Red flags: No lot numbers, missing microbial data, ‘bulk bin’ sourcing, or claims like ‘raw chicory powder’ (unsafe for direct consumption—must be roasted to ≥175°C for pathogen kill-step).
People Also Ask
- Is barley and chicory coffee safe for pregnant people?
- Yes—when properly roasted and tested—because it’s caffeine-free and low-risk for heavy metals (if COA verified). However, consult OB-GYN before daily use: chicory may stimulate uterine circulation at high doses (>3g/day).
- Does barley and chicory coffee contain gluten?
- Barley contains gluten (hordein); chicory does not. Certified gluten-free blends require barley to be replaced with gluten-free roasted rye or dandelion root—and must test <20 ppm gluten per FDA standard.
- Can I brew barley and chicory in an espresso machine?
- Absolutely—but use lower pressure (6–7 bar) and longer pre-infusion (3–4 sec) to avoid channeling.
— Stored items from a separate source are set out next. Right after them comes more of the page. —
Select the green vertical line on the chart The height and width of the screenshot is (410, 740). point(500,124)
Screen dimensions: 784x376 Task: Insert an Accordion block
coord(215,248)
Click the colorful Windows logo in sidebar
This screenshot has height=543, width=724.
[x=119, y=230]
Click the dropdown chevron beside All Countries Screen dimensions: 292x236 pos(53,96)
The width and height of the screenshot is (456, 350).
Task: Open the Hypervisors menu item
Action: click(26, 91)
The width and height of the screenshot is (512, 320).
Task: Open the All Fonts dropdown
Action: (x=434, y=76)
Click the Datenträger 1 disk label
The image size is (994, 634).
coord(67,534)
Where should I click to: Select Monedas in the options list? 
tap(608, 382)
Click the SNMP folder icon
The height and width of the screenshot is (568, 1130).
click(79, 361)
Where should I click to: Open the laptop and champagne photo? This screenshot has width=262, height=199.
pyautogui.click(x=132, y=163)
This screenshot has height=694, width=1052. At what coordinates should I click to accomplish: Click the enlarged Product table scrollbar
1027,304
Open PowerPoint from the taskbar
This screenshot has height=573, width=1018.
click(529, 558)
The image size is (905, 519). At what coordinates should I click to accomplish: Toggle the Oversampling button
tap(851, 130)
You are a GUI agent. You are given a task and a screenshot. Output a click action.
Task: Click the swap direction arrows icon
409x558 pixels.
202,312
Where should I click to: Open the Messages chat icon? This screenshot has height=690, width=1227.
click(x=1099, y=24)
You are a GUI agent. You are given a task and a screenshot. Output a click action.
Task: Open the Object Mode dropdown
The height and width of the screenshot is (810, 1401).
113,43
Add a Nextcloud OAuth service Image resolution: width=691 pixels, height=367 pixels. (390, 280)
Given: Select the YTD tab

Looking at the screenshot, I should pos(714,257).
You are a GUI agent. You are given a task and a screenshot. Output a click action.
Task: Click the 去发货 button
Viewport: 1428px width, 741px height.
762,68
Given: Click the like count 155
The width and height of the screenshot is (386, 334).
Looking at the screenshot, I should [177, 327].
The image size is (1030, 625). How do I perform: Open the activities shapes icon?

Never use unground root chips—they’ll clog group heads. Always grind fresh and purge steam wand thoroughly post-brew.
- Why does some chicory taste medicinal?
- Over-roasting (>192°C), poor root maturity (harvested too young), or storage in humid conditions (>65% RH) triggers sesquiterpene lactone oxidation—producing bitter, medicinal compounds. Source roots harvested at full maturity (120+ days) and roasted at ≤188°C.
- How does barley and chicory compare to regular coffee nutritionally?
- No caffeine, no chlorogenic acid—but rich in soluble fiber (beta-glucan from barley, inulin derivatives from chicory). Caloric value: ~2.8 kcal/g vs. coffee’s ~0.2 kcal/g. Not a source of antioxidants like CGA—but supports gut microbiota via prebiotic effects.
- Do SCA cupping protocols apply to barley-chicory infusions?
- Not officially—but CQI-trained tasters adapt the form using modified descriptors. Cupping must still follow SCA Cupping Protocol v2023: 8.25g per 150mL water, 4-minute steep, break at 4:00, slurp at 6:00–8:00. Score out of 100—but omit ‘fragrance/aroma’ and ‘acidity’ categories; add ‘root complexity’ and ‘bitter balance’ instead.